Three ways your favourite social media platforms are changing
The social media sites that we use the most are always trying to stay relevant. That’s how they end up avoiding the fate of Myspace and Friendster. If you don’t recognise those sites, then that’s because they haven’t been relevant for a long time.
Your favourite social media platforms have to grow and change to be able to adapt to a changing world. Here are some of the major changes that are taking place.
Twitter adds voice messages
Audio tweets are coming soon to Twitter. That’s right, the social media platform known for its character limit and short messages is expanding to include audio DMs or direct messages.
There has been some blowback about the move, as some people aren’t happy about the accessibility of this feature and how it might limit the ability of those with hearing problems to be able to take part in everything that Twitter is doing. However, the social media giant has said that they are working on accessibility options and ensuring that everyone will be able to use the entirety of their platform. How that will roll out has yet to be seen, but it is likely that they will use speech to text recognition software to pull off accessibility.
Some sort of text conversion option would be helpful for businesses that use the feature, as they want people to be able to create links to their sites and access links when they send messages. Without some method of converting speech to text, it would be difficult for business such as an online casino to use the service to draw in new players with this tool or for an online shopping company to promote its website.

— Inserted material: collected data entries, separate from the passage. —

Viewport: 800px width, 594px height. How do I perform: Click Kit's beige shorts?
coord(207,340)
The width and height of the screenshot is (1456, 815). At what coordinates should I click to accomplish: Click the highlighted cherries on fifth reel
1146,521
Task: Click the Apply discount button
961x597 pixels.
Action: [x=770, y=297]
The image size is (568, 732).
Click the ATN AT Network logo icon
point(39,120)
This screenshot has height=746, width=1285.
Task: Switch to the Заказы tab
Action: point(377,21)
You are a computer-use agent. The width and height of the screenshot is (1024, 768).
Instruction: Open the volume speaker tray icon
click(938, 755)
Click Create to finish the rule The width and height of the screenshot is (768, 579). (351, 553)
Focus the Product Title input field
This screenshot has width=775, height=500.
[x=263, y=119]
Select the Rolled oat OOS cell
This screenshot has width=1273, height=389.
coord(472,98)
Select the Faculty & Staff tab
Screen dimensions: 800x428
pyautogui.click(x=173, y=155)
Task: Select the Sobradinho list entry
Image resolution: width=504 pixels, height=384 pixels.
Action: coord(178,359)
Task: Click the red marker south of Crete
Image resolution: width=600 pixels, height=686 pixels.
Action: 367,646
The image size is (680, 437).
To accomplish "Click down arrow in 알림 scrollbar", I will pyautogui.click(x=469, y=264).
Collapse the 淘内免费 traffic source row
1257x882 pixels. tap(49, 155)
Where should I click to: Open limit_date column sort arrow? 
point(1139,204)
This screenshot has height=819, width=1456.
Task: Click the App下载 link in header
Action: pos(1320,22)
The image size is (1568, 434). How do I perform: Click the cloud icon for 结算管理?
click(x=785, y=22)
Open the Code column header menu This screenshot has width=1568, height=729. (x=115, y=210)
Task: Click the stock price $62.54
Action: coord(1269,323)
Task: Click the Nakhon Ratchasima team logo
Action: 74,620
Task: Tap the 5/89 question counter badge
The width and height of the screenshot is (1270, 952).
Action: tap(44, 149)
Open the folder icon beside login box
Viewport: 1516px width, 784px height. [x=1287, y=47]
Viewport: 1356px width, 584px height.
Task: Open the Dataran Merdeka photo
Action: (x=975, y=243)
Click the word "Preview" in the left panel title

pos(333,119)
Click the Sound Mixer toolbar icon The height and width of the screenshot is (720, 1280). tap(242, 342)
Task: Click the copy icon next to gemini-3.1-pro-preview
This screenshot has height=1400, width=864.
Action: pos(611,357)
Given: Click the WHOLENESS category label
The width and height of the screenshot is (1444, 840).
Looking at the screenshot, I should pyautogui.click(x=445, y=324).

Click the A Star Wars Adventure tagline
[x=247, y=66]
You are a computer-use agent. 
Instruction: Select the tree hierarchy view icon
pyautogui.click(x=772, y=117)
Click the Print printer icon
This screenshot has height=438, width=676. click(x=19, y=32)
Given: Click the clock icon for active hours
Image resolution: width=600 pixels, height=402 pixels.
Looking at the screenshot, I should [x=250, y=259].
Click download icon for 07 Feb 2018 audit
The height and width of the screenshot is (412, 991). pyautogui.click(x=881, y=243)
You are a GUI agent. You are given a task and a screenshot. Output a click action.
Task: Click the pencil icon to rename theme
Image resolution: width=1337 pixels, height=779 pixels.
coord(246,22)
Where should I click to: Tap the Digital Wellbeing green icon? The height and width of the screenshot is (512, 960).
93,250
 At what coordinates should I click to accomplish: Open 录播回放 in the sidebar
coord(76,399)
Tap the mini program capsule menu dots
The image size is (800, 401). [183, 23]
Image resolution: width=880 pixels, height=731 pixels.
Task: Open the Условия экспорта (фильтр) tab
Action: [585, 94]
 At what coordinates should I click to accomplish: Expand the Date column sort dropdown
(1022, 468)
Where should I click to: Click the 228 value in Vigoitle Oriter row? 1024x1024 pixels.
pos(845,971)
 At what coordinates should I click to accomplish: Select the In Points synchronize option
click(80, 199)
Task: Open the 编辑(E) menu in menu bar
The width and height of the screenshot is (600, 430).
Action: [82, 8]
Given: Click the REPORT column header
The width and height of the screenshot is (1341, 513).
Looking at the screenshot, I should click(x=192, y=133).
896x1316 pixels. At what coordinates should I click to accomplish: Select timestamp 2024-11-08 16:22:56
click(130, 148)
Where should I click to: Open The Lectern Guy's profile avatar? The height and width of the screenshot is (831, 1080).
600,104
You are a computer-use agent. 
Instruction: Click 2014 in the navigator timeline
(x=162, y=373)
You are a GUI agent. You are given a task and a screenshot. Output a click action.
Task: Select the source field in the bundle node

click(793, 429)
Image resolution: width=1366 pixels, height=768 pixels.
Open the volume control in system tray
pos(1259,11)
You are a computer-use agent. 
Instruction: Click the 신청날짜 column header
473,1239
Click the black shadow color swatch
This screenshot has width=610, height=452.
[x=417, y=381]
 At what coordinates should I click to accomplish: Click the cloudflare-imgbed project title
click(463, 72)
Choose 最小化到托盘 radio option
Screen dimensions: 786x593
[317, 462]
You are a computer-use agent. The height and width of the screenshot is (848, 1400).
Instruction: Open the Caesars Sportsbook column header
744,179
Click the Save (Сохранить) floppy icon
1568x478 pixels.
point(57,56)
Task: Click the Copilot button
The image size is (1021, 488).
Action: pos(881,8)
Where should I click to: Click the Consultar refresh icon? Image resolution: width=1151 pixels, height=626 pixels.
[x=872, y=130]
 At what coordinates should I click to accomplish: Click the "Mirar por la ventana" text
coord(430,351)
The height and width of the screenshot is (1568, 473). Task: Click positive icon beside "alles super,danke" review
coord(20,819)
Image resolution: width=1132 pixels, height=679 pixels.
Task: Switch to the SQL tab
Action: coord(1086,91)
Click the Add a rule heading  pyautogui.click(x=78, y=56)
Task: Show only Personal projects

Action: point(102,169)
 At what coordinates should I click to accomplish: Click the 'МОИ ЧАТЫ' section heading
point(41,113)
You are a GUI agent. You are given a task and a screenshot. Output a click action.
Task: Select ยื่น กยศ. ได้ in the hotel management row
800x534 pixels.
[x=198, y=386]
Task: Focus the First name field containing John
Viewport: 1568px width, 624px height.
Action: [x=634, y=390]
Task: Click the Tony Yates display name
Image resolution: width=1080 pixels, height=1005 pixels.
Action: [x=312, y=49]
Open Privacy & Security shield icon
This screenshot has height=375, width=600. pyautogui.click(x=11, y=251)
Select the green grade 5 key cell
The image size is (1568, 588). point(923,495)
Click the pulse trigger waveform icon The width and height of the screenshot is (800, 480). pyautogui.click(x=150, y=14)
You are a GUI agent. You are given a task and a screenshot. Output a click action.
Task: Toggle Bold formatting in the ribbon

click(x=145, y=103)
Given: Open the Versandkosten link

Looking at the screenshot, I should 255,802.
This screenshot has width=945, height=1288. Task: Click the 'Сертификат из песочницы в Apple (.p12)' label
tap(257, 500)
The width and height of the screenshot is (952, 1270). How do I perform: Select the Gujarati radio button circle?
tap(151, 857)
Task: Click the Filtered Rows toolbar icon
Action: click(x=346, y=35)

The voice message feature ought to be very simple, likely with only play and pause functionality. Like the rest of Twitter, it is being designed for everyone and meant to appeal to a wide range of age groups and technology usage levels.
Facebook is receiving oversight
Just about any news story that talks about Facebook these days is going to mention the lack of oversight and the problem of filtering and content control. It seems like more and more hate groups are finding a home on the site and more false news and bad information is being spread through the social medial site.
With so much division happening across the world right now, it’s a dangerous time for these kinds of negative influences to be so pervasive. Facebook has been advised to take steps to monitor and control the spread of hateful and negative and false posts, and it looks like they are taking that advice seriously.
Facebook is establishing an internal content monitoring committee, called the Oversight Board. The board will be in effect starting in October, at a key time that’s about a month off from the US elections. There were reports during the last US election cycle that Facebook allowed international powers to influence the elections and were lax in their monitoring. It makes sense that they want to avoid that kind of bad publicity again, so they have taken definitive steps to increase oversight and improve the user experience.
Instagram makes reels longer
Reels is Instagram’s video highlight tool. It lets users make and share videos, and up until now the clips have been limited to just 15 seconds. Instagram is extending the video tool, though, and increasing the length up to 30 seconds. That will allow users to make more complex videos that have the potential to reach a wider audience. It gives users more control over their videos and lets them do more with the videos. It offers a greater chance for creativity as well.
Reels is changing in more ways than just the length of the videos, though. New tools are being made available to make the video creation process easier and smoother. This update may help Reels and Twitter gain traction in places where TikTok is banned or limited, like India and the US, and it may help it to stand up to the juggernaut spread of TikTok, since they offer a similar video experience.
Expect more changes like these to come all the time as social media platforms vie to stay relevant and stand out from one another.